Rimini, 18 gennaio 2011 - In molti avrebbero pagato per assistere alla fine di Giulio Lolli. Il presidente della Rimini Yacht è stato fermato sabato scorso dalla polizia libica, mentre passeggiava in una strada di Tripoli. Il giorno dopo hanno formalizzato il suo arresto, grazie a una ‘operazione di cortesia internazionale’ (non c’è trattato di estradizione tra Italia e Libia), coordinata dal prefetto Rodolfo Ronconi, del ministero dell’Interno, e per cui si è mosso lo stesso procuratore generale antimafia, Piero Grasso. Lolli, colpito da un mandato di cattura internazionale per una sfilza di reati che vanno dall’associazione a delinquere fino al riciclaggio, ha chiuso così una latitanza durata mesi che, raccontano, avrebbe trascorso scorrazzando per il Mediterraneo su uno degli yacht che aveva fatto ‘sparire’.

Ancora una volta a tradirlo è stato quel denaro che da imprenditore di successo l’aveva trasformato in un ladro. Nessuno è ancora riuscire a quantificare quanto contenesse la ‘cassa’ che Lolli si era portato via, dopo avere venduto gli stessi yacht ad armatori diversi, truffando decine di compagnie di leasing. Era sparito alla fine di maggio, lasciando nella bufera soci, dipendenti e famiglia, e interrompendo ogni comunicazione. Carabinieri di via Destra del Porto e Capitaneria di Rimini, coordinati dal sostituto procuratore Davide Ercolani, avevano sequestrato decine di imbarcazioni milionarie nei porti di mezza Penisola.

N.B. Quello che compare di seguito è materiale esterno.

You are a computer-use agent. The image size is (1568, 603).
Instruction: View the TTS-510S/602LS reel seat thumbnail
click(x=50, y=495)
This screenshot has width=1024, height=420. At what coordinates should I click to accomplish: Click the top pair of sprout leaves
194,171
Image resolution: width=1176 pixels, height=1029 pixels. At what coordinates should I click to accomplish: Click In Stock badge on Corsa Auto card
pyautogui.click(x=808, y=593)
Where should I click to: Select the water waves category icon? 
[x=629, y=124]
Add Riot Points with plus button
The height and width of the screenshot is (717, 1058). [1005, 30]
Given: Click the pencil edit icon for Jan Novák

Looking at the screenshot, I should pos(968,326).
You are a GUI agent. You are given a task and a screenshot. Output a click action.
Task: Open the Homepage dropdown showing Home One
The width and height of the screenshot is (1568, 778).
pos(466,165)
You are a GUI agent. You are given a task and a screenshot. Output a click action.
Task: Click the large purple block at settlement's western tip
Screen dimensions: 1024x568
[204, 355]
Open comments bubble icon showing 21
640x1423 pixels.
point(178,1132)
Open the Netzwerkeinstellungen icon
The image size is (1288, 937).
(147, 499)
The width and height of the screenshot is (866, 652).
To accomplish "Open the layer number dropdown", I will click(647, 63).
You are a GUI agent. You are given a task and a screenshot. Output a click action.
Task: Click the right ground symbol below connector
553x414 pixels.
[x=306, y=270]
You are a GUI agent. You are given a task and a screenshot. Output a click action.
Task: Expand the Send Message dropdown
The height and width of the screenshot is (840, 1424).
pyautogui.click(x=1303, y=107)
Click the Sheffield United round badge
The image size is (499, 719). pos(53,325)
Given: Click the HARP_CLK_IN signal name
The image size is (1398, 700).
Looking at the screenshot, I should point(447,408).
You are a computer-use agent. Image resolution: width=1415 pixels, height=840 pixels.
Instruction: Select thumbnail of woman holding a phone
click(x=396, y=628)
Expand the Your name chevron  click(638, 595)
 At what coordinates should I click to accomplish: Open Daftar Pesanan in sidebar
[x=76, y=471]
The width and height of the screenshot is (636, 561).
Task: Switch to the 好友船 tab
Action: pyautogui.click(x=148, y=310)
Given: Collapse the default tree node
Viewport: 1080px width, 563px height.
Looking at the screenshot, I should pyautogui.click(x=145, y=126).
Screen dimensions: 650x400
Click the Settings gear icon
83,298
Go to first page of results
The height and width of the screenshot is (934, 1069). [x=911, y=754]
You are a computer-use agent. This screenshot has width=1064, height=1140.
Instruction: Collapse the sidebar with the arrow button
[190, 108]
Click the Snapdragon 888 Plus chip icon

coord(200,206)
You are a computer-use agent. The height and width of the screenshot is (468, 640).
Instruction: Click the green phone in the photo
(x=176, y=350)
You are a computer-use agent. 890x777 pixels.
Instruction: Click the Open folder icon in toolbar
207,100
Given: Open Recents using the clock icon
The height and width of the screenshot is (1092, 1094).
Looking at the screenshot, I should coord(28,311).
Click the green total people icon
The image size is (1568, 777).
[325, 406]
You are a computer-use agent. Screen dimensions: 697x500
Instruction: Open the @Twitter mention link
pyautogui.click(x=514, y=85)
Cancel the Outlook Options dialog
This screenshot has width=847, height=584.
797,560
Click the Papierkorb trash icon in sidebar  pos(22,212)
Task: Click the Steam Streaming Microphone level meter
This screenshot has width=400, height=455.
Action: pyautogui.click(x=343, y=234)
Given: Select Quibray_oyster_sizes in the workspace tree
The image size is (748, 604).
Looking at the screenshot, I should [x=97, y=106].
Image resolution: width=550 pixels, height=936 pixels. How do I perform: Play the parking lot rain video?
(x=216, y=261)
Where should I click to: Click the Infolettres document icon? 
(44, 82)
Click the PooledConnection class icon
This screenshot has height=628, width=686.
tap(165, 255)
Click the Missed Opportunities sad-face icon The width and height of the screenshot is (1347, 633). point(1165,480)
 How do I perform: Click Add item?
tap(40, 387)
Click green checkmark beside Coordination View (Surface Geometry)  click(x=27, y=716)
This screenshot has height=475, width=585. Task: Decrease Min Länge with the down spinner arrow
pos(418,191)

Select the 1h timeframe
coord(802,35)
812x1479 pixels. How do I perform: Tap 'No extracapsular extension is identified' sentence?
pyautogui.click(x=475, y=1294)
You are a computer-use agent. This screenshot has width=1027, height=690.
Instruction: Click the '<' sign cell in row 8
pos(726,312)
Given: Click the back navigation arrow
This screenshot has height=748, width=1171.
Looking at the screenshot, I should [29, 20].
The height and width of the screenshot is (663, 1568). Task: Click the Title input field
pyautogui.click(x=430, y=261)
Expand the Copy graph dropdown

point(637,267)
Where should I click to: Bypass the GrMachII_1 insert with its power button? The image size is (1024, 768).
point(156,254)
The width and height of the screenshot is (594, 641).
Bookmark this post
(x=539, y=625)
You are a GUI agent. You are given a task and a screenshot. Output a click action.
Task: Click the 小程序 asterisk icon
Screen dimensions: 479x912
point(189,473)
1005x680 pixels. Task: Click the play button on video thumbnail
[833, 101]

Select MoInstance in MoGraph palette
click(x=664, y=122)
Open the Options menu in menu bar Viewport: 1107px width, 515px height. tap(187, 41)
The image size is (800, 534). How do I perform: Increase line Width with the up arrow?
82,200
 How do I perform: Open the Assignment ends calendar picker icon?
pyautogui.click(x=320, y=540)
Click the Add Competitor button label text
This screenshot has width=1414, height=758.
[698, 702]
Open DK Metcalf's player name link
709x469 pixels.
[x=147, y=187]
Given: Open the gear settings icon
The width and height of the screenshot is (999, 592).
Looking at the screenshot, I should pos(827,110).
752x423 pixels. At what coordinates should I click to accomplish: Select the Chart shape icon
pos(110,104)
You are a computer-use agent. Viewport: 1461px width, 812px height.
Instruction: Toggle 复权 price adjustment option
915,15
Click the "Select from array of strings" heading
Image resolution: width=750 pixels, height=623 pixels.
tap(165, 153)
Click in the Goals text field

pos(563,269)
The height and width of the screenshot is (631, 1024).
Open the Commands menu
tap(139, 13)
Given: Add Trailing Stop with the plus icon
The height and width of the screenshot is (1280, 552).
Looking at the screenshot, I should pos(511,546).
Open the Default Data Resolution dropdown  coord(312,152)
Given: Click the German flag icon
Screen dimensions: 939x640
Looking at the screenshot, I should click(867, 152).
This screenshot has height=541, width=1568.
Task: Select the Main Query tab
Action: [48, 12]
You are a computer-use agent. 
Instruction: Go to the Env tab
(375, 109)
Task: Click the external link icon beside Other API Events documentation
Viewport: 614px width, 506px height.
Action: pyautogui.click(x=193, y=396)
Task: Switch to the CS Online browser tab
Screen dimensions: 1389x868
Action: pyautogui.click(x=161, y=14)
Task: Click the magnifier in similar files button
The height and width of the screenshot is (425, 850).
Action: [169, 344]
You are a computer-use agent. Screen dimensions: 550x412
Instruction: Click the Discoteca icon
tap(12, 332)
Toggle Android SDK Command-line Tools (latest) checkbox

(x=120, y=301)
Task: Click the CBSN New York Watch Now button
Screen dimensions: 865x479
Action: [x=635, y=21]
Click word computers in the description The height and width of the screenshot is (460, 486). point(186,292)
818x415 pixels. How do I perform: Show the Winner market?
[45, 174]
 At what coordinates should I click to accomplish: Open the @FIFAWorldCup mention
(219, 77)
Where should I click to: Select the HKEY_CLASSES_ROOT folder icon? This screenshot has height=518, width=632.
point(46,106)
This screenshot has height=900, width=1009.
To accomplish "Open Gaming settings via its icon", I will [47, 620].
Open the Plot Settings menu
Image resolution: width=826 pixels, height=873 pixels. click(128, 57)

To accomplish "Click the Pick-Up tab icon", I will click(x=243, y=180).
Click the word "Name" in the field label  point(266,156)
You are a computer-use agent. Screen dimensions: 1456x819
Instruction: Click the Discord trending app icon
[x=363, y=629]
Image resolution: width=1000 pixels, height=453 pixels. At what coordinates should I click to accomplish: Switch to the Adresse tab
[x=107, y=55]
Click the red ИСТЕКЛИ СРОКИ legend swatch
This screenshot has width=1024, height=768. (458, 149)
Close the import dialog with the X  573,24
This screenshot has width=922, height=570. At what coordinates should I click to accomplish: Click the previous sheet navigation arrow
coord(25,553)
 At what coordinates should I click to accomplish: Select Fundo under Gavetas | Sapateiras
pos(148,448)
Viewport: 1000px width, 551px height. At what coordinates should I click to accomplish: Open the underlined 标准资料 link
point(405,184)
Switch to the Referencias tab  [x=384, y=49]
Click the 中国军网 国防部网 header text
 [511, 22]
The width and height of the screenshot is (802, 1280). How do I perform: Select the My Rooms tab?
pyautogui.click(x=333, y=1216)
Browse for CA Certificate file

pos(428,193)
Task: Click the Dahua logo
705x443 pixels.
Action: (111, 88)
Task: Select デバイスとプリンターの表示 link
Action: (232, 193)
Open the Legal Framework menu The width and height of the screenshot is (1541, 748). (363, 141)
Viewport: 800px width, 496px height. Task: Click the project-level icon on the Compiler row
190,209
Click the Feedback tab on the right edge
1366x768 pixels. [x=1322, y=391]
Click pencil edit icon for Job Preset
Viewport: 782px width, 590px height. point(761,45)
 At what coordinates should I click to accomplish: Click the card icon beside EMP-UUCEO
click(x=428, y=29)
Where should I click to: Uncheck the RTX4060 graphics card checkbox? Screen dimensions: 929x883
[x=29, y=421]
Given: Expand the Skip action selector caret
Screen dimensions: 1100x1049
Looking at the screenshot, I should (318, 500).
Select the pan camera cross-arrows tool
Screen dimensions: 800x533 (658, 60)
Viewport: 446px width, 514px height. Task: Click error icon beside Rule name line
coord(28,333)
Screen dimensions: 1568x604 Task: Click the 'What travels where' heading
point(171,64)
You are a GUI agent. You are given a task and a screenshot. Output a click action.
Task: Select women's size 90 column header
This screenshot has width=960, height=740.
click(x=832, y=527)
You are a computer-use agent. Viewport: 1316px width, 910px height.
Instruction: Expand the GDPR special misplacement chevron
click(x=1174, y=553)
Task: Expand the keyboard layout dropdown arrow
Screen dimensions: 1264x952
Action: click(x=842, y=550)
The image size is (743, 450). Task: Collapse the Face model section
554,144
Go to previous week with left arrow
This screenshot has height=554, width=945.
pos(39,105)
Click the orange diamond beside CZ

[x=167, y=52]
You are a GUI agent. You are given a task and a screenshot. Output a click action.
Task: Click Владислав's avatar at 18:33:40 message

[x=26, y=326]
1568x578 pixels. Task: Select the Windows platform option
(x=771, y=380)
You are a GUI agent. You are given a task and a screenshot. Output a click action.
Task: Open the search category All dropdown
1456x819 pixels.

Poi, qualche mese fa, erano riusciti a mettere le mani su uno dei conti svizzeri di Lolli, quasi 700mila euro. Così, quando nell’ottobre scorso alla magistratura elvetica era stato segnalato uno strano movimento di denaro legato a Lolli, questa aveva subito allertato i colleghi italiani. Quei soldi, avevano scoperto, erano stati accreditati su una banca di Tabarka, una località turistica in Tunisia. Quattrini destinati al ‘pirata’ bolognese, e una traccia decisiva per gli inquirenti che avevano seguito la scia dei soldi fino a Tripoli, dove Lolli sembrava essere sbarcato a novembre. Avuta la certezza che si trovava lì, non restava che andarlo a prendere. Tutt’altro che facile, visto che tra Italia e Libia non c’è alcun trattato di estradizione. Ci sono però rapporti di ‘buon vicinato’, soprattutto dopo l’inaugurazione della strategia congiunta contro l’immigrazione clandestina che vede collaborare le due polizie. Ros, Interpol e ambasciata a Tripoli si sono attivati subito, e la Libia ha accettato di eseguire quel mandato di cattura emesso dalla magistratura riminese.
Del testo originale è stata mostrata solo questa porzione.